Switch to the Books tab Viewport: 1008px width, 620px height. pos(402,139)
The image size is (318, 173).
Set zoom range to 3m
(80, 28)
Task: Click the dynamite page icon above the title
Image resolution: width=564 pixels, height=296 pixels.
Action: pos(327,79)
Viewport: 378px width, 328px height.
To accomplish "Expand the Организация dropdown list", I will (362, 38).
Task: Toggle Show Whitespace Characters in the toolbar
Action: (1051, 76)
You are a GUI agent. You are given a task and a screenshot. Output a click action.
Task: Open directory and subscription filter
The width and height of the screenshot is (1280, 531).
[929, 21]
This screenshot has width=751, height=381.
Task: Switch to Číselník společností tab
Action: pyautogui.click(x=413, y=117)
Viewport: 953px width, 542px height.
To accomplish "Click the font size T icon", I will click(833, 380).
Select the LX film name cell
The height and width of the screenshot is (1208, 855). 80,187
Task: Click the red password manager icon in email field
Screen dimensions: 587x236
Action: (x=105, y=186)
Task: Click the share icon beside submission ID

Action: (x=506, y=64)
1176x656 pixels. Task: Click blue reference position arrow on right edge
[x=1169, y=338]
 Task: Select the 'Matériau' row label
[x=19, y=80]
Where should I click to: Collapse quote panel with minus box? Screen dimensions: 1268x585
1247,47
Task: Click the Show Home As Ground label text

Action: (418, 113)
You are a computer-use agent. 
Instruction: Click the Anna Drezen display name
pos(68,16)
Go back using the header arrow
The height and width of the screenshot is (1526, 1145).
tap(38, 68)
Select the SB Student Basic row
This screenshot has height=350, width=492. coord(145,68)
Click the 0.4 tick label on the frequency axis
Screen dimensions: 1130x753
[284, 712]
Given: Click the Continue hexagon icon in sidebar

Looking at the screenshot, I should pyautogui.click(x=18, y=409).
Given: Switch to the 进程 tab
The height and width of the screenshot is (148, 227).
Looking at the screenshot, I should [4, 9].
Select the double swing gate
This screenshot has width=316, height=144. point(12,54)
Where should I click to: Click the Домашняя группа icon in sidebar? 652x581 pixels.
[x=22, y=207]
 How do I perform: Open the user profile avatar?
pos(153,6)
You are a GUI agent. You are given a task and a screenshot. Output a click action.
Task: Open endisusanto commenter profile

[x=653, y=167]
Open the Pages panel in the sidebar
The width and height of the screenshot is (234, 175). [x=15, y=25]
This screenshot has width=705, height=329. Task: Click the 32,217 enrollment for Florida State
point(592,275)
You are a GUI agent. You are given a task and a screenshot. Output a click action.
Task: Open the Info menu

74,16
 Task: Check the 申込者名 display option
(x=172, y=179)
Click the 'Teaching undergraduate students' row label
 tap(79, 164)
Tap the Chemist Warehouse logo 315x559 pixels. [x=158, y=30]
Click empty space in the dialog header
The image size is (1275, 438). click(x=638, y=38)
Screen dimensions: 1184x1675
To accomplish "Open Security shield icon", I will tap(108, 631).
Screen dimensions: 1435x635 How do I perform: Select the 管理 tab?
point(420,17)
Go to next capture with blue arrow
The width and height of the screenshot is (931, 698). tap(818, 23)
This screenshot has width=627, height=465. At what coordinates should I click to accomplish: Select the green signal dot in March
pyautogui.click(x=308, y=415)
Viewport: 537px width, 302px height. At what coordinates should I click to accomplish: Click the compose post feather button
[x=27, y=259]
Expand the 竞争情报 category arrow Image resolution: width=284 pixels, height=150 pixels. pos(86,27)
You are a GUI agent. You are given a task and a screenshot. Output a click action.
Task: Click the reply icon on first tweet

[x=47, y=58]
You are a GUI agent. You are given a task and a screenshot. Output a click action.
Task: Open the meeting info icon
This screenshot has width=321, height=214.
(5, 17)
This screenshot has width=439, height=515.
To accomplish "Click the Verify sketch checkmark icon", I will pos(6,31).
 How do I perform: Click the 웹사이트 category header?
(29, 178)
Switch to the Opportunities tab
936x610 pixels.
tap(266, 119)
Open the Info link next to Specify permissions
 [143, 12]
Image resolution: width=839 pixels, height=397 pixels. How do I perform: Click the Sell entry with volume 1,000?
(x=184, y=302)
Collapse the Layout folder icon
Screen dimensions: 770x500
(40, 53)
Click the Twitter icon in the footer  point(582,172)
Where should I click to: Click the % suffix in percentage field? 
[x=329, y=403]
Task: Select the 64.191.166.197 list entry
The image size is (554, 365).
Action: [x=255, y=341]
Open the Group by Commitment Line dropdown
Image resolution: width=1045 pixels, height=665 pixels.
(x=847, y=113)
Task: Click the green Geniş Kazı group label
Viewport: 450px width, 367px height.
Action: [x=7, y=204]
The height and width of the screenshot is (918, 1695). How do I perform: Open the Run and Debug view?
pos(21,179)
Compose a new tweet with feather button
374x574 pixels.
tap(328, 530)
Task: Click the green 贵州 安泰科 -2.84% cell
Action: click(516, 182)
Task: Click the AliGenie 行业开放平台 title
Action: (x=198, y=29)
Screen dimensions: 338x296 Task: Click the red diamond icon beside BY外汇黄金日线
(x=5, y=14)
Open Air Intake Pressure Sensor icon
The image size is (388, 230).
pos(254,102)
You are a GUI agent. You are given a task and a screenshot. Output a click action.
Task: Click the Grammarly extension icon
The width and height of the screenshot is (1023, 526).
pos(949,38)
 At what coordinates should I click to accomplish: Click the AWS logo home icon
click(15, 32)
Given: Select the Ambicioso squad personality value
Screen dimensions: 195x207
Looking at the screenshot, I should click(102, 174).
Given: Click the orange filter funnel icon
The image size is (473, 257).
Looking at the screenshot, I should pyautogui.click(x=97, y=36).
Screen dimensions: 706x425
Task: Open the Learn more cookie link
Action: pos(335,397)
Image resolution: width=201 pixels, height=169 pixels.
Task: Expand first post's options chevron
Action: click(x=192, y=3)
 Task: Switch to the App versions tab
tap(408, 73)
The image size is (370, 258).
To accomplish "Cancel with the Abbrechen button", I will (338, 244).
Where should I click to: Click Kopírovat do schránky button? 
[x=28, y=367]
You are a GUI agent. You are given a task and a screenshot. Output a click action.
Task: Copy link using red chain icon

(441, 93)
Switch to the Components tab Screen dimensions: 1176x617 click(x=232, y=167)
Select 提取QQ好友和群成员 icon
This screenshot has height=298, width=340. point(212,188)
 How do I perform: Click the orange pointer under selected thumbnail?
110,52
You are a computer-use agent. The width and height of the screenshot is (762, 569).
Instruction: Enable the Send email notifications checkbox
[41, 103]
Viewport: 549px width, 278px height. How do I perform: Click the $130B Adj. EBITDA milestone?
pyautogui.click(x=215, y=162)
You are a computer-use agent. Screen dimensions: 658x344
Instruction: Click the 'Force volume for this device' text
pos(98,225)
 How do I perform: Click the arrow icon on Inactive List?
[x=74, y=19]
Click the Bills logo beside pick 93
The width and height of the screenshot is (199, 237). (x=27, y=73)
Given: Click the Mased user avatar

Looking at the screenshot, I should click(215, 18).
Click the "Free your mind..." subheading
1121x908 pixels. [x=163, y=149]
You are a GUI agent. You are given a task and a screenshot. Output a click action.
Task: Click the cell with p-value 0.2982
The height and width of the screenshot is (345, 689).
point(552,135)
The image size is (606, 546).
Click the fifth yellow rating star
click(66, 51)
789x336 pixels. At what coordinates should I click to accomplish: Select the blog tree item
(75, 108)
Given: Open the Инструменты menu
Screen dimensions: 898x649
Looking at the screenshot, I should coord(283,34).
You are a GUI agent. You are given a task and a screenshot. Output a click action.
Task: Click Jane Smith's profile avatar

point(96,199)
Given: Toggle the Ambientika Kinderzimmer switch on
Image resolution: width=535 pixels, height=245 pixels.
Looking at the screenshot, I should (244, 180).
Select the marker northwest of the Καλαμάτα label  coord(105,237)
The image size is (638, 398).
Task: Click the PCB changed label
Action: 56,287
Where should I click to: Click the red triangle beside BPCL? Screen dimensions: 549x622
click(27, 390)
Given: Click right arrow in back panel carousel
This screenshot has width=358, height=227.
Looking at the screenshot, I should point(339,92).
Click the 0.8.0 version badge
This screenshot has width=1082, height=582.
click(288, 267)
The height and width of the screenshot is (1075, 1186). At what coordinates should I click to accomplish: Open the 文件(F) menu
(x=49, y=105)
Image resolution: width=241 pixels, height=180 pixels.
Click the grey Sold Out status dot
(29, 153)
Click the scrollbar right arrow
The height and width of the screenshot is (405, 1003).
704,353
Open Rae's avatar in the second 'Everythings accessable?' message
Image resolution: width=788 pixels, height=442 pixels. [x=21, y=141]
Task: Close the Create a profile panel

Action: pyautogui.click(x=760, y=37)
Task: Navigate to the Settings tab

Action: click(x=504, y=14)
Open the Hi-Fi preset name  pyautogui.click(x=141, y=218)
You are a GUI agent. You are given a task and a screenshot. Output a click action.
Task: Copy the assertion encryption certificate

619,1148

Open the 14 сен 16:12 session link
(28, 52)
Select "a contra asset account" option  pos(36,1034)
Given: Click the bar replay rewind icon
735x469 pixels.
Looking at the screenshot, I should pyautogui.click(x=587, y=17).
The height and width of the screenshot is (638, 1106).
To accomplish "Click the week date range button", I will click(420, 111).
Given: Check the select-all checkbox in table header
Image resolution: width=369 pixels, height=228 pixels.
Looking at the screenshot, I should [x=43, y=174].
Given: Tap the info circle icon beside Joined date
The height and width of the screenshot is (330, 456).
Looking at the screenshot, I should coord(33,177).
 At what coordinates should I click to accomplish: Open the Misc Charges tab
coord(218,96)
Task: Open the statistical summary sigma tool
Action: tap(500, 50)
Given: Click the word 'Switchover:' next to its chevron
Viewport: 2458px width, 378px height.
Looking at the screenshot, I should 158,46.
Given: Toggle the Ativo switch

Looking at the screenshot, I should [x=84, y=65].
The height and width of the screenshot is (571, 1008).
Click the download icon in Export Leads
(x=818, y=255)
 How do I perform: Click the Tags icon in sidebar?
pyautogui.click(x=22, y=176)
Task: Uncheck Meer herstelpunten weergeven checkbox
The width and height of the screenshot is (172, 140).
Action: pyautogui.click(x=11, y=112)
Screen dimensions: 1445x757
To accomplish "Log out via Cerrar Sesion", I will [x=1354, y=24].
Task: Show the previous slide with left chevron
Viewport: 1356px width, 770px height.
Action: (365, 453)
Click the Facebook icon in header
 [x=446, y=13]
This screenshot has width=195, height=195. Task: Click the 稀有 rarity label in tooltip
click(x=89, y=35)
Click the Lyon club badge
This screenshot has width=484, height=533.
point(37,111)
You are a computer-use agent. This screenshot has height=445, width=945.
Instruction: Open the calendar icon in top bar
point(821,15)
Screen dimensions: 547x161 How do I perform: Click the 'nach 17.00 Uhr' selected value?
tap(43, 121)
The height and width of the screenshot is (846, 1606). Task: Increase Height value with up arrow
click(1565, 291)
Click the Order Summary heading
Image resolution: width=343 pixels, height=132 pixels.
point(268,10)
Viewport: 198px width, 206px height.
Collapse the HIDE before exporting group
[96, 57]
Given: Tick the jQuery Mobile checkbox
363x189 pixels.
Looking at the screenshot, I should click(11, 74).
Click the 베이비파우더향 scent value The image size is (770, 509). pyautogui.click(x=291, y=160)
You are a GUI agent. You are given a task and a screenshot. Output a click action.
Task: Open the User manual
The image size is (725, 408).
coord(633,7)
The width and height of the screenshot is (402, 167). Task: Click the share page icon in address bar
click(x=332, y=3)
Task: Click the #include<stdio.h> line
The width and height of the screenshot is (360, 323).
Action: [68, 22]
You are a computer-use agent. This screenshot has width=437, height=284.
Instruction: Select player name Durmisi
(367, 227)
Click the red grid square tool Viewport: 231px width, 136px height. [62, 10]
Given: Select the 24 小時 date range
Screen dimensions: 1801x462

==========

What to produce
Find the lines above that hold "filter", then copy each of them.

Answer section
Task: Open directory and subscription filter
Given: Click the orange filter funnel icon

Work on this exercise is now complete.